• Brief: Return the records in full, exactly as given.

⟨

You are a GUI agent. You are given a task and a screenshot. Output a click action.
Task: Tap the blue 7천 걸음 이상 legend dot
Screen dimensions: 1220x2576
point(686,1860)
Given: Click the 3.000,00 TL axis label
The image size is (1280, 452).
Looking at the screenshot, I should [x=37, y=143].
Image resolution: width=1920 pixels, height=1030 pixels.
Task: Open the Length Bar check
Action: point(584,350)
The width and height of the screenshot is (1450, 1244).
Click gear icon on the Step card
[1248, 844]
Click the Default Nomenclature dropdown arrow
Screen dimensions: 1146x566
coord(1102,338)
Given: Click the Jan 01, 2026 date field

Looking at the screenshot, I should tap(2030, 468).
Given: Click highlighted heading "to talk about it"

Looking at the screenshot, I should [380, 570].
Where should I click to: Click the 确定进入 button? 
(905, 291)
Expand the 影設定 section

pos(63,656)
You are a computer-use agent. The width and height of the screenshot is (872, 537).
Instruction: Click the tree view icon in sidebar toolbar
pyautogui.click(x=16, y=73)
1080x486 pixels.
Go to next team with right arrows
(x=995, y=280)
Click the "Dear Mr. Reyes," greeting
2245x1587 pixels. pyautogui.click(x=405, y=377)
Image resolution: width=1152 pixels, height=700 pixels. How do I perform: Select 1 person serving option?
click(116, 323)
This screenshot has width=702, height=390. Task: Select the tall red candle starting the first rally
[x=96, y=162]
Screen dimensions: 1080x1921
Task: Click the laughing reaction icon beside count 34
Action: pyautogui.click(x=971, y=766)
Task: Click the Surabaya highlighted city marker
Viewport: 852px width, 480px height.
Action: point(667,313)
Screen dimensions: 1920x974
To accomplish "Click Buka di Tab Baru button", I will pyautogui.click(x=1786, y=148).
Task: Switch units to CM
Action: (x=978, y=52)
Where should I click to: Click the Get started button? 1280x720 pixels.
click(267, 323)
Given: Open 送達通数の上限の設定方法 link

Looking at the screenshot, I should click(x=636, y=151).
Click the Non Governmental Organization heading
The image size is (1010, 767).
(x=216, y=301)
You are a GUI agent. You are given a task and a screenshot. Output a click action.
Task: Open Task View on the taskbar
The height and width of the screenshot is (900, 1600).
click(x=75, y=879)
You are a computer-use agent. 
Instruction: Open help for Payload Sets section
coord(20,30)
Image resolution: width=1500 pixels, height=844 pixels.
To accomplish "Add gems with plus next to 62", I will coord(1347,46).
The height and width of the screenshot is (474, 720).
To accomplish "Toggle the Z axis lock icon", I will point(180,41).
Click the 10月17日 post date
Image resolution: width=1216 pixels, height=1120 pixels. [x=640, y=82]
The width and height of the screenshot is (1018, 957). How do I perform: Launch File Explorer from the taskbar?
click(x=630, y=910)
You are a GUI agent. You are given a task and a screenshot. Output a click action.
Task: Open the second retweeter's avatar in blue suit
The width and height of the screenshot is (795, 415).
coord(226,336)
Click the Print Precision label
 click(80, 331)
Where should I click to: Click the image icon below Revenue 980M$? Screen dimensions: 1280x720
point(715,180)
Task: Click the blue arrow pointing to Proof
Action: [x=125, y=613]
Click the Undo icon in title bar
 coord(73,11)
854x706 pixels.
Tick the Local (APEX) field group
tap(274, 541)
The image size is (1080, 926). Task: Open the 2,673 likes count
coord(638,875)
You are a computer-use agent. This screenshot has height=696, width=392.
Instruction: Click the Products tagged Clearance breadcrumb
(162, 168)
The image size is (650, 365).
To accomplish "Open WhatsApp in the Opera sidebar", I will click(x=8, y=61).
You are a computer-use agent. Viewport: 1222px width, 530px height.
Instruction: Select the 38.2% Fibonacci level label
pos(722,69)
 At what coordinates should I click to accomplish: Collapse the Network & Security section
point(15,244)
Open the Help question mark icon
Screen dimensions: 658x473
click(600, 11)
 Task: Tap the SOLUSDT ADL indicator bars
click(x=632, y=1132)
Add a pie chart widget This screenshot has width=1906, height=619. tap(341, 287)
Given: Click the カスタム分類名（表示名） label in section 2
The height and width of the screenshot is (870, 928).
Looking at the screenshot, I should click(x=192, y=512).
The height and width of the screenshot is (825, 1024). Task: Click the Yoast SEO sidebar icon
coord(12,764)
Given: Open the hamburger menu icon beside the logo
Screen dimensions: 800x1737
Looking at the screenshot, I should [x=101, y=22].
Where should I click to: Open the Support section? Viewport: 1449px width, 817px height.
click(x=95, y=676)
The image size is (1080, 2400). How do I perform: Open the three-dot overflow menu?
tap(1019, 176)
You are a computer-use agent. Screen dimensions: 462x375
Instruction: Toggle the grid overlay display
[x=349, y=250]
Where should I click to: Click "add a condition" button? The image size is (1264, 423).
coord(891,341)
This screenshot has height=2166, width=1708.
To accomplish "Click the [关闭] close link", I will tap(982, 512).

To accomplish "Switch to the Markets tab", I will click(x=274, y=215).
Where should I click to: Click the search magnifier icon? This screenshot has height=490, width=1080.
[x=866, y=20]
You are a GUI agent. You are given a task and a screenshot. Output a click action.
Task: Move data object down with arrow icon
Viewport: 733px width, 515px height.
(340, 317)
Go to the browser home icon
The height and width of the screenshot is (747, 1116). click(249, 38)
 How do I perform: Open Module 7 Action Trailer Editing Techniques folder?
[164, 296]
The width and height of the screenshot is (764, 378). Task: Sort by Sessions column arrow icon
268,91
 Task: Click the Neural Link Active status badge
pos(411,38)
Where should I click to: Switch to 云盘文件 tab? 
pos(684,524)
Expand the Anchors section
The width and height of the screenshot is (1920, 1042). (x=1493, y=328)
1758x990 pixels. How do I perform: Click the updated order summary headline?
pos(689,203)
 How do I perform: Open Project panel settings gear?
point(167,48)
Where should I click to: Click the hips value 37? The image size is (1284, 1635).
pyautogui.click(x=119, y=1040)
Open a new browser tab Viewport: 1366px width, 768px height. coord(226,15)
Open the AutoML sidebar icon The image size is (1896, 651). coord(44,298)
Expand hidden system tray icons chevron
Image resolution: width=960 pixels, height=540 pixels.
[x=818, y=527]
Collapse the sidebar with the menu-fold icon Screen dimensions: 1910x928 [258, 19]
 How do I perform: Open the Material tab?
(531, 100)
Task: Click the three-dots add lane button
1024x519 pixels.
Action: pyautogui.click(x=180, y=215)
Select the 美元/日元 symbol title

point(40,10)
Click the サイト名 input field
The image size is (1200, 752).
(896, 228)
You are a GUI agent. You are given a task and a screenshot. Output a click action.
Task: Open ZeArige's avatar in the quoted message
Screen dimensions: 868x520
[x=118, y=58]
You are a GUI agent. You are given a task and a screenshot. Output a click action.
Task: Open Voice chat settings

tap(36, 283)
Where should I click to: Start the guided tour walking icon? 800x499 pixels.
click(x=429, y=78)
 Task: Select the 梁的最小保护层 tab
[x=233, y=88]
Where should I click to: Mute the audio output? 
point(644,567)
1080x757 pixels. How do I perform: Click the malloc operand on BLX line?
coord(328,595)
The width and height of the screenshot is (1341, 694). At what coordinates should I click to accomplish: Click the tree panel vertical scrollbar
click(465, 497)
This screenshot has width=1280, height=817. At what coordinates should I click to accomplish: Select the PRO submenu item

⟩

• Response area:
You are a GUI agent. You are given a task and a screenshot. Output a click action.
Task: Tap the blue 7천 걸음 이상 legend dot
Screen dimensions: 1220x2576
point(686,1860)
Given: Click the 3.000,00 TL axis label
The image size is (1280, 452).
Looking at the screenshot, I should [x=37, y=143].
Image resolution: width=1920 pixels, height=1030 pixels.
Task: Open the Length Bar check
Action: point(584,350)
The width and height of the screenshot is (1450, 1244).
Click gear icon on the Step card
[1248, 844]
Click the Default Nomenclature dropdown arrow
Screen dimensions: 1146x566
coord(1102,338)
Given: Click the Jan 01, 2026 date field

Looking at the screenshot, I should tap(2030, 468).
Given: Click highlighted heading "to talk about it"

Looking at the screenshot, I should [380, 570].
Where should I click to: Click the 确定进入 button? 
(905, 291)
Expand the 影設定 section

pos(63,656)
You are a computer-use agent. The width and height of the screenshot is (872, 537).
Instruction: Click the tree view icon in sidebar toolbar
pyautogui.click(x=16, y=73)
1080x486 pixels.
Go to next team with right arrows
(x=995, y=280)
Click the "Dear Mr. Reyes," greeting
2245x1587 pixels. pyautogui.click(x=405, y=377)
Image resolution: width=1152 pixels, height=700 pixels. How do I perform: Select 1 person serving option?
click(116, 323)
This screenshot has width=702, height=390. Task: Select the tall red candle starting the first rally
[x=96, y=162]
Screen dimensions: 1080x1921
Task: Click the laughing reaction icon beside count 34
Action: pyautogui.click(x=971, y=766)
Task: Click the Surabaya highlighted city marker
Viewport: 852px width, 480px height.
Action: point(667,313)
Screen dimensions: 1920x974
To accomplish "Click Buka di Tab Baru button", I will pyautogui.click(x=1786, y=148).
Task: Switch units to CM
Action: (x=978, y=52)
Where should I click to: Click the Get started button? 1280x720 pixels.
click(267, 323)
Given: Open 送達通数の上限の設定方法 link

Looking at the screenshot, I should click(x=636, y=151).
Click the Non Governmental Organization heading
The image size is (1010, 767).
(x=216, y=301)
You are a GUI agent. You are given a task and a screenshot. Output a click action.
Task: Open Task View on the taskbar
The height and width of the screenshot is (900, 1600).
click(x=75, y=879)
You are a computer-use agent. 
Instruction: Open help for Payload Sets section
coord(20,30)
Image resolution: width=1500 pixels, height=844 pixels.
To accomplish "Add gems with plus next to 62", I will coord(1347,46).
The height and width of the screenshot is (474, 720).
To accomplish "Toggle the Z axis lock icon", I will point(180,41).
Click the 10月17日 post date
Image resolution: width=1216 pixels, height=1120 pixels. [x=640, y=82]
The width and height of the screenshot is (1018, 957). How do I perform: Launch File Explorer from the taskbar?
click(x=630, y=910)
You are a GUI agent. You are given a task and a screenshot. Output a click action.
Task: Open the second retweeter's avatar in blue suit
The width and height of the screenshot is (795, 415).
coord(226,336)
Click the Print Precision label
 click(80, 331)
Where should I click to: Click the image icon below Revenue 980M$? Screen dimensions: 1280x720
point(715,180)
Task: Click the blue arrow pointing to Proof
Action: [x=125, y=613]
Click the Undo icon in title bar
 coord(73,11)
854x706 pixels.
Tick the Local (APEX) field group
tap(274, 541)
The image size is (1080, 926). Task: Open the 2,673 likes count
coord(638,875)
You are a computer-use agent. This screenshot has height=696, width=392.
Instruction: Click the Products tagged Clearance breadcrumb
(162, 168)
The image size is (650, 365).
To accomplish "Open WhatsApp in the Opera sidebar", I will click(x=8, y=61).
You are a computer-use agent. Viewport: 1222px width, 530px height.
Instruction: Select the 38.2% Fibonacci level label
pos(722,69)
 At what coordinates should I click to accomplish: Collapse the Network & Security section
point(15,244)
Open the Help question mark icon
Screen dimensions: 658x473
click(600, 11)
 Task: Tap the SOLUSDT ADL indicator bars
click(x=632, y=1132)
Add a pie chart widget This screenshot has width=1906, height=619. tap(341, 287)
Given: Click the カスタム分類名（表示名） label in section 2
The height and width of the screenshot is (870, 928).
Looking at the screenshot, I should click(x=192, y=512).
The height and width of the screenshot is (825, 1024). Task: Click the Yoast SEO sidebar icon
coord(12,764)
Given: Open the hamburger menu icon beside the logo
Screen dimensions: 800x1737
Looking at the screenshot, I should [x=101, y=22].
Where should I click to: Open the Support section? Viewport: 1449px width, 817px height.
click(x=95, y=676)
The image size is (1080, 2400). How do I perform: Open the three-dot overflow menu?
tap(1019, 176)
You are a computer-use agent. Screen dimensions: 462x375
Instruction: Toggle the grid overlay display
[x=349, y=250]
Where should I click to: Click "add a condition" button? The image size is (1264, 423).
coord(891,341)
This screenshot has height=2166, width=1708.
To accomplish "Click the [关闭] close link", I will tap(982, 512).

To accomplish "Switch to the Markets tab", I will click(x=274, y=215).
Where should I click to: Click the search magnifier icon? This screenshot has height=490, width=1080.
[x=866, y=20]
You are a GUI agent. You are given a task and a screenshot. Output a click action.
Task: Move data object down with arrow icon
Viewport: 733px width, 515px height.
(340, 317)
Go to the browser home icon
The height and width of the screenshot is (747, 1116). click(249, 38)
 How do I perform: Open Module 7 Action Trailer Editing Techniques folder?
[164, 296]
The width and height of the screenshot is (764, 378). Task: Sort by Sessions column arrow icon
268,91
 Task: Click the Neural Link Active status badge
pos(411,38)
Where should I click to: Switch to 云盘文件 tab? 
pos(684,524)
Expand the Anchors section
The width and height of the screenshot is (1920, 1042). (x=1493, y=328)
1758x990 pixels. How do I perform: Click the updated order summary headline?
pos(689,203)
 How do I perform: Open Project panel settings gear?
point(167,48)
Where should I click to: Click the hips value 37? The image size is (1284, 1635).
pyautogui.click(x=119, y=1040)
Open a new browser tab Viewport: 1366px width, 768px height. coord(226,15)
Open the AutoML sidebar icon The image size is (1896, 651). coord(44,298)
Expand hidden system tray icons chevron
Image resolution: width=960 pixels, height=540 pixels.
[x=818, y=527]
Collapse the sidebar with the menu-fold icon Screen dimensions: 1910x928 [258, 19]
 How do I perform: Open the Material tab?
(531, 100)
Task: Click the three-dots add lane button
1024x519 pixels.
Action: pyautogui.click(x=180, y=215)
Select the 美元/日元 symbol title

point(40,10)
Click the サイト名 input field
The image size is (1200, 752).
(896, 228)
You are a GUI agent. You are given a task and a screenshot. Output a click action.
Task: Open ZeArige's avatar in the quoted message
Screen dimensions: 868x520
[x=118, y=58]
You are a GUI agent. You are given a task and a screenshot. Output a click action.
Task: Open Voice chat settings

tap(36, 283)
Where should I click to: Start the guided tour walking icon? 800x499 pixels.
click(x=429, y=78)
 Task: Select the 梁的最小保护层 tab
[x=233, y=88]
Where should I click to: Mute the audio output? 
point(644,567)
1080x757 pixels. How do I perform: Click the malloc operand on BLX line?
coord(328,595)
The width and height of the screenshot is (1341, 694). At what coordinates should I click to accomplish: Click the tree panel vertical scrollbar
click(465, 497)
This screenshot has width=1280, height=817. At what coordinates should I click to accomplish: Select the PRO submenu item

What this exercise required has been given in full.